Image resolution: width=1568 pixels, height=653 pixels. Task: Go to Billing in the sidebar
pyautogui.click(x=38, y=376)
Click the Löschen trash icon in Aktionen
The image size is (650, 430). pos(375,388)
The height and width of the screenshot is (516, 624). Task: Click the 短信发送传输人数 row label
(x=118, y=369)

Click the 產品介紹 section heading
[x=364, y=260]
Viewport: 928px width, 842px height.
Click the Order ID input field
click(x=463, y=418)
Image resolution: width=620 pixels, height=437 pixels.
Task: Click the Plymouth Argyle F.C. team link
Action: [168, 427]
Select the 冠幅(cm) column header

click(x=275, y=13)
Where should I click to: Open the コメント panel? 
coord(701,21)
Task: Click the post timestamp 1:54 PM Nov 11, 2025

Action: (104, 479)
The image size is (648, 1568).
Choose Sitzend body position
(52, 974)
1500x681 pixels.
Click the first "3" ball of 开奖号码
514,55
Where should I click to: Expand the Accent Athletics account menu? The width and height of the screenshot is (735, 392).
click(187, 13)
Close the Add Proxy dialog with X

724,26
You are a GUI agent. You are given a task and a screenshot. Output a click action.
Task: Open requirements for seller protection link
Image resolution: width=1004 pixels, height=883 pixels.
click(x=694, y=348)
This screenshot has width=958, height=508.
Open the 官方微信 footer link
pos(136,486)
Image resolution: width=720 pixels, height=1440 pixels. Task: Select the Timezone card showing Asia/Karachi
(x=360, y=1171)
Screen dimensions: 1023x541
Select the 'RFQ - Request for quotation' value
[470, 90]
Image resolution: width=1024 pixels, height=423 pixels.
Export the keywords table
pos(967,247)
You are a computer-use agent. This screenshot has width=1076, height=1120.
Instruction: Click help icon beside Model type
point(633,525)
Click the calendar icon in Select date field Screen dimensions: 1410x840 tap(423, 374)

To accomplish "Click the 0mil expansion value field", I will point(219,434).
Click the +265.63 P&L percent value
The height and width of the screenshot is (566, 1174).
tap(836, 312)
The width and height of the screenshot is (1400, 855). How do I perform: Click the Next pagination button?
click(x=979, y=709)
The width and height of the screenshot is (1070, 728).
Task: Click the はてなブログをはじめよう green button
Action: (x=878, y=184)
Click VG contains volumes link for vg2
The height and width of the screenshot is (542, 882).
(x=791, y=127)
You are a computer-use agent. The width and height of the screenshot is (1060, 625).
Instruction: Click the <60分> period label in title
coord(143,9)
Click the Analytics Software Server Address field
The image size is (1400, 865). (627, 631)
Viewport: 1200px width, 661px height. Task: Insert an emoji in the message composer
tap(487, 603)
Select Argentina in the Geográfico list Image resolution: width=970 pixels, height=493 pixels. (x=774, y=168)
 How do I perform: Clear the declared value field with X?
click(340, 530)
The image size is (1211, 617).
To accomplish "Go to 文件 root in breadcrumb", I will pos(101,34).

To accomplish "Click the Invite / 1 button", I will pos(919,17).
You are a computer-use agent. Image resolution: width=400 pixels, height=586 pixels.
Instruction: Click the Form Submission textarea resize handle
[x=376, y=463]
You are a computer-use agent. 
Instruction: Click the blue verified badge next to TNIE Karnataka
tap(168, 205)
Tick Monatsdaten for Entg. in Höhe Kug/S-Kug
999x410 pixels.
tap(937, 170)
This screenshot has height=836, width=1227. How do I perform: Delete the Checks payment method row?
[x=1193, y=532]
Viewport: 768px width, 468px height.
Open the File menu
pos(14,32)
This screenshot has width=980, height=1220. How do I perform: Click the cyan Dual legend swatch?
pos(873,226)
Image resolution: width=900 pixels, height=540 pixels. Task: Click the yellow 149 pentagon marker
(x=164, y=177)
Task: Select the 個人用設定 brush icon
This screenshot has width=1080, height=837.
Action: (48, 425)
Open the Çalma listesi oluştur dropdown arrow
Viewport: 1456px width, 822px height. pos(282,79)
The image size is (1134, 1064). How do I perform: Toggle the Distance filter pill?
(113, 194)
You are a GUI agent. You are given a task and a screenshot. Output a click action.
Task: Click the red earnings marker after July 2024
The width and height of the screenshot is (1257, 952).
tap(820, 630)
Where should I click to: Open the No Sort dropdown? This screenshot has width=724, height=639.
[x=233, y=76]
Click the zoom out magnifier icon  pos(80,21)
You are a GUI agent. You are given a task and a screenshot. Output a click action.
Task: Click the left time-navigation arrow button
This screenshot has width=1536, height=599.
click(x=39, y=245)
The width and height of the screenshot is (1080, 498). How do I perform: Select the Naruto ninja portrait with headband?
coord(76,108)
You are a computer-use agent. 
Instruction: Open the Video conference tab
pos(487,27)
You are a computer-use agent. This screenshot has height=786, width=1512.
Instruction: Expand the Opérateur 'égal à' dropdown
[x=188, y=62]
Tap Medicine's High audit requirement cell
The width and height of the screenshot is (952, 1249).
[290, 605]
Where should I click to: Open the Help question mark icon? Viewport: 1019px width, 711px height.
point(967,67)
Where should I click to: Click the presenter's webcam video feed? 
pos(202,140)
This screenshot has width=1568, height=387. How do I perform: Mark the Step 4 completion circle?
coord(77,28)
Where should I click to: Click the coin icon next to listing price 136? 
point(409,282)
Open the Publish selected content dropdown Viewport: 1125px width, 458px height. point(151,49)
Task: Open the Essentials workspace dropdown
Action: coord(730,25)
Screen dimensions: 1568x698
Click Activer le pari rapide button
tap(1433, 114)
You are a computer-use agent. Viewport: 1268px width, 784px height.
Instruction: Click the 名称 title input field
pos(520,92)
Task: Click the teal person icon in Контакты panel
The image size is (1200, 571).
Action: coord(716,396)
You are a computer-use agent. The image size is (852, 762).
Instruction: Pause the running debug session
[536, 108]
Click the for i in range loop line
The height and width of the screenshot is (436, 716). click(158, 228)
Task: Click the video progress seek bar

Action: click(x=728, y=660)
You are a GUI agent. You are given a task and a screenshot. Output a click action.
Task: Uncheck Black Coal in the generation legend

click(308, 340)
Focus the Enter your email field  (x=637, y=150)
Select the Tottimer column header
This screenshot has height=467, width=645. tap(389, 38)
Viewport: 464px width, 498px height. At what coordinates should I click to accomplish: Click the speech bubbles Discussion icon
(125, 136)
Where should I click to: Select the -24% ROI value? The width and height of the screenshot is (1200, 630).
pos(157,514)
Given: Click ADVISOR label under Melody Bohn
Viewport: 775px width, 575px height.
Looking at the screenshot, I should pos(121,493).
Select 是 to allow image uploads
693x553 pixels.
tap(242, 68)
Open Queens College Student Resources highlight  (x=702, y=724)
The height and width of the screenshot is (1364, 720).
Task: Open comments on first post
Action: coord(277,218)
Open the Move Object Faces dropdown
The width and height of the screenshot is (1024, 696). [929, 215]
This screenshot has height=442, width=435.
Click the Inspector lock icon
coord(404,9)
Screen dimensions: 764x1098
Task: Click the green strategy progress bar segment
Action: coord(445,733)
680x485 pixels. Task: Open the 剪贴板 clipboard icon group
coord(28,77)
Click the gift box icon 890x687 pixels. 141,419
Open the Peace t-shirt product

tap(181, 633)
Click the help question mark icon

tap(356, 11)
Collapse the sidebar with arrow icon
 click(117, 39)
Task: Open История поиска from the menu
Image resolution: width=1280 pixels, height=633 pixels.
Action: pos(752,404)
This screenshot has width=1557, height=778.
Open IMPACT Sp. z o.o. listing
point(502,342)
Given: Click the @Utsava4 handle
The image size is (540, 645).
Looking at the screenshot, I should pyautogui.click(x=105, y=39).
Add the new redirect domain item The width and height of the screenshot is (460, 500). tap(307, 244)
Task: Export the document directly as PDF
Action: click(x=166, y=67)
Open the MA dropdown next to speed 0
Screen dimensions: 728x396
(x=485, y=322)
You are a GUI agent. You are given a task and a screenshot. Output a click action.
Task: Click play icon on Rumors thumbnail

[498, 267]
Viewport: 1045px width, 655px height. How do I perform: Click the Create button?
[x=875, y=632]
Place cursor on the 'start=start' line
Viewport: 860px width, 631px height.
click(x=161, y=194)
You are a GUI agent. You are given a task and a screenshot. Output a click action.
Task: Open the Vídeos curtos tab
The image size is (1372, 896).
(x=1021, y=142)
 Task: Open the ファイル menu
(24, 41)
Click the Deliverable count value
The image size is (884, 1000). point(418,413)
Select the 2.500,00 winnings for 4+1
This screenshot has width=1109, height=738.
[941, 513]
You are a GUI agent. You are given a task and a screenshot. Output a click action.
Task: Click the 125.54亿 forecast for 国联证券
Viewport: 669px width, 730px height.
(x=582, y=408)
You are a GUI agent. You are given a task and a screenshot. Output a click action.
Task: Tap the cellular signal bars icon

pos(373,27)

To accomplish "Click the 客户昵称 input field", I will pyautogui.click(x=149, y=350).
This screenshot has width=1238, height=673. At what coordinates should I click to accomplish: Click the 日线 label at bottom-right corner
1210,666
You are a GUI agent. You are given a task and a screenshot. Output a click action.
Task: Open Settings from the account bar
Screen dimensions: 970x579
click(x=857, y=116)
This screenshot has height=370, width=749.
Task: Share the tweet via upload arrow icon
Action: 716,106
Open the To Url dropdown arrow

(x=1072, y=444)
■ ■ ■ ■
Task statement –
Copy down every line of the entries containing the word "computer".

Expected answer –
You are a computer-use agent. This screenshot has width=1076, height=1120.
You are a computer-use agent. The width and height of the screenshot is (1060, 625).
You are a computer-use agent. Image resolution: width=400 pixels, height=586 pixels.
You are a computer-use agent. 
You are a computer-use agent. 
You are a computer-use agent. This screenshot has height=786, width=1512.
You are a computer-use agent. Viewport: 1268px width, 784px height.
You are a computer-use agent. The image size is (852, 762).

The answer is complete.